--- Task set ---
**A)** Reproduce the stretch of the Remote Desktop tips from "By setting your" through "are reasonable choices.".
**B)** Say whether each statement agrees with the Remote Desktop tips, answering yes or no and quoting the deciding words: (i) three invalid attempts with a three-minute lockout are called reasonable choices; (ii) the default Remote Desktop port is TCP 3389; (iii) the tips recommend turning off Network Level Authentication.

Set an account lockout policy

By setting your computer to lock an account for a period of time after a number of incorrect guesses, you will help prevent hackers from using automated password guessing tools from gaining access to your system (this is known as a "brute-force" attack). To set an account lockout policy:

1. Go to Start-->Programs-->Administrative Tools-->Local Security Policy
2. Under Account Policies-->Account Lockout Policies, set values for all three options. 3 invalid attempts with 3 minute lockout durations are reasonable choices.

Change the listening port for Remote Desktop

Changing the listening port will help to "hide" Remote Desktop from hackers who are scanning the network for computers listening on the default Remote Desktop port (TCP 3389). This offers effective protection against the latest RDP worms such, as Morto. To do this, edit the following registry key (WARNING: do not try this unless you are familiar with the Windows Registry and TCP/IP): HKEY_LOCAL_MACHINE\SYSTEM\CurrentControlSet\Control\Terminal Server\WinStations\RDP-Tcp. Change the listening port from 3389 to something else and remember to update any firewall rules with the new port.

Enable Network Level Authentication

Windows Vista, Windows 7, and Windows Server 2008 also provide Network Level Authentication (NLA) by default. It is best to leave this in place, as NLA provides an extra level of authentication before a connection is established. You should only configure Remote Desktop servers to allow connections without NLA if you use Remote Desktop clients on other platforms that don't support it.

--- Source information ---
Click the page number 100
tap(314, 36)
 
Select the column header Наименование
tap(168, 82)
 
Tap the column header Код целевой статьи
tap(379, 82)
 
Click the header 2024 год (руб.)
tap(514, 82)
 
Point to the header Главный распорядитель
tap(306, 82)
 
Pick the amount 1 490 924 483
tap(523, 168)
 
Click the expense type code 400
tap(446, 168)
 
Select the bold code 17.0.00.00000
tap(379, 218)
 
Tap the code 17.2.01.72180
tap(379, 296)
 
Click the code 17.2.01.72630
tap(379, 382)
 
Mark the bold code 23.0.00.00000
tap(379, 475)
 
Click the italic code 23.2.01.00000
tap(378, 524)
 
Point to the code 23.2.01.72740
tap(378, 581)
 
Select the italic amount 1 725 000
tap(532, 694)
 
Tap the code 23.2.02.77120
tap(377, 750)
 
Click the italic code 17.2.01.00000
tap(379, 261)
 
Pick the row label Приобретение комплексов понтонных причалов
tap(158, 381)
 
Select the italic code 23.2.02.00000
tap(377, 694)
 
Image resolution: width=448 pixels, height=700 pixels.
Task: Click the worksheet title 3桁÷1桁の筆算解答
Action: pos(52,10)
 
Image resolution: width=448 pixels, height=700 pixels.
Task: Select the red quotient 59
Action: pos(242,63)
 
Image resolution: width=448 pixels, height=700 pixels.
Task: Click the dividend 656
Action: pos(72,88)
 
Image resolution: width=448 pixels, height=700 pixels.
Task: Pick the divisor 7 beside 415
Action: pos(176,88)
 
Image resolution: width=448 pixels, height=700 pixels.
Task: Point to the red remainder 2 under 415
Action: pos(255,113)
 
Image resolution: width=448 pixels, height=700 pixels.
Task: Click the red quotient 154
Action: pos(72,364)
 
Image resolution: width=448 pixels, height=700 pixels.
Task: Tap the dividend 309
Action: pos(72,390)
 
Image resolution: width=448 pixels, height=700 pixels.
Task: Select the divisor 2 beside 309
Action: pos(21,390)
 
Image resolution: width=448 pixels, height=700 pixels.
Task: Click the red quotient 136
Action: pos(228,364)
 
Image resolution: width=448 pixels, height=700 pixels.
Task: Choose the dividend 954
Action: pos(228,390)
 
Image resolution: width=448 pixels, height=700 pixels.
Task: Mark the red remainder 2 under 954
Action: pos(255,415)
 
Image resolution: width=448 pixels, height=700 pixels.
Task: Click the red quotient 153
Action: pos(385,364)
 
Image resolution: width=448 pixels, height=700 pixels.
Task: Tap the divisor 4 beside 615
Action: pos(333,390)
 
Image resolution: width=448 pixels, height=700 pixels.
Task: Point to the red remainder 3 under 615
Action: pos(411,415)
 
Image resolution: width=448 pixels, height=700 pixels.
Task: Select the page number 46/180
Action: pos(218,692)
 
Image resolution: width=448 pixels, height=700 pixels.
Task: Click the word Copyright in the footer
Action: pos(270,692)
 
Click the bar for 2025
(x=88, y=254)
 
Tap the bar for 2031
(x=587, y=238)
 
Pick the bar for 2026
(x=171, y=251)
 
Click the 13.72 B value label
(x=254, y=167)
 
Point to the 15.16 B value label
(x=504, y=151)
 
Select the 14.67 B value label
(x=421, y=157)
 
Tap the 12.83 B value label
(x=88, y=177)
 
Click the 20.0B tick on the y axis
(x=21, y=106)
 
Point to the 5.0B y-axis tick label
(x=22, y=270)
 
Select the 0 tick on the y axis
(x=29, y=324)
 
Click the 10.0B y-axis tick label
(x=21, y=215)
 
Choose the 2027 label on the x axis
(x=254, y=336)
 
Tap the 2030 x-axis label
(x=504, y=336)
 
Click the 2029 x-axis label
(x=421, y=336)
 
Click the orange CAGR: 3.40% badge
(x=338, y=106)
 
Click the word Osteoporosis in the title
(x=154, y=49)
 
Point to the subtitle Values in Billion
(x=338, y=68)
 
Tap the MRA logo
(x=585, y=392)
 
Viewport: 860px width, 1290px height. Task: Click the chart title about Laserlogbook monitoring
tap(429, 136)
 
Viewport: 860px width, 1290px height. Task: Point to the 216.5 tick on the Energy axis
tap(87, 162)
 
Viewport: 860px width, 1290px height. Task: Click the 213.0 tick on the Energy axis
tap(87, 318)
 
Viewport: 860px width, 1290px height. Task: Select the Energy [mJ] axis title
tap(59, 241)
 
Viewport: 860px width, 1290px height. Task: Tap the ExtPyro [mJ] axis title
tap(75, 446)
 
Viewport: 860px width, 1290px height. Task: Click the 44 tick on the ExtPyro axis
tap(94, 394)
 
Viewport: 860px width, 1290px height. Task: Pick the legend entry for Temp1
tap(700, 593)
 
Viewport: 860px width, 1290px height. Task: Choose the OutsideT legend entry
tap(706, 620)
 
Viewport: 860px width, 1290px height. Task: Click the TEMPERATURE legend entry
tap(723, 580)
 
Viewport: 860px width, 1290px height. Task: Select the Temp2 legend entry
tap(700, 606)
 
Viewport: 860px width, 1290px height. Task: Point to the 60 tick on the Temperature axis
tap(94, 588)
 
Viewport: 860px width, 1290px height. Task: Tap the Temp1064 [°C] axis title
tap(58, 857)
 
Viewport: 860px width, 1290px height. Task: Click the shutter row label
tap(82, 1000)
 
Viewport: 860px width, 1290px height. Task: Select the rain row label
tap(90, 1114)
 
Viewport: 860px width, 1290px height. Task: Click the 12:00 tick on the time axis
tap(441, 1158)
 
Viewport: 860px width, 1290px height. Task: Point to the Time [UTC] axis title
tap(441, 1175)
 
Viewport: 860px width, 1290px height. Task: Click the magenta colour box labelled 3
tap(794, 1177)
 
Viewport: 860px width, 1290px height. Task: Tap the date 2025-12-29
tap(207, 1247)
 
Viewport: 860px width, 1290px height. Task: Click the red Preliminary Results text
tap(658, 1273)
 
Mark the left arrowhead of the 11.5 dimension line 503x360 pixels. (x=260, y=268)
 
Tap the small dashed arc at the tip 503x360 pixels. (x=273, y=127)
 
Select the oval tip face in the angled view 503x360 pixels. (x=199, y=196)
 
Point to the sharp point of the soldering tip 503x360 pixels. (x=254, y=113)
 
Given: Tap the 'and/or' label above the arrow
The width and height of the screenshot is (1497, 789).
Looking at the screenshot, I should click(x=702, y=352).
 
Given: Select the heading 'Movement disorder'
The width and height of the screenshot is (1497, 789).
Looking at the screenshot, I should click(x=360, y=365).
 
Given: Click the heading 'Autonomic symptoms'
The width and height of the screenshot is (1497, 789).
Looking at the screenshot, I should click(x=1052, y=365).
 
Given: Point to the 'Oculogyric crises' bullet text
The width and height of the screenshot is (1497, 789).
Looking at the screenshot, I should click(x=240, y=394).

--- Set of answers ---
**A)**
By setting your computer to lock an account for a period of time after a number of incorrect guesses, you will help prevent hackers from using automated password guessing tools from gaining access to your system (this is known as a "brute-force" attack). To set an account lockout policy:

1. Go to Start-->Programs-->Administrative Tools-->Local Security Policy
2. Under Account Policies-->Account Lockout Policies, set values for all three options. 3 invalid attempts with 3 minute lockout durations are reasonable choices.

**B)**
(i) Yes: "3 invalid attempts with 3 minute lockout durations are reasonable choices."
(ii) Yes: "the default Remote Desktop port (TCP 3389)"
(iii) No: "It is best to leave this in place"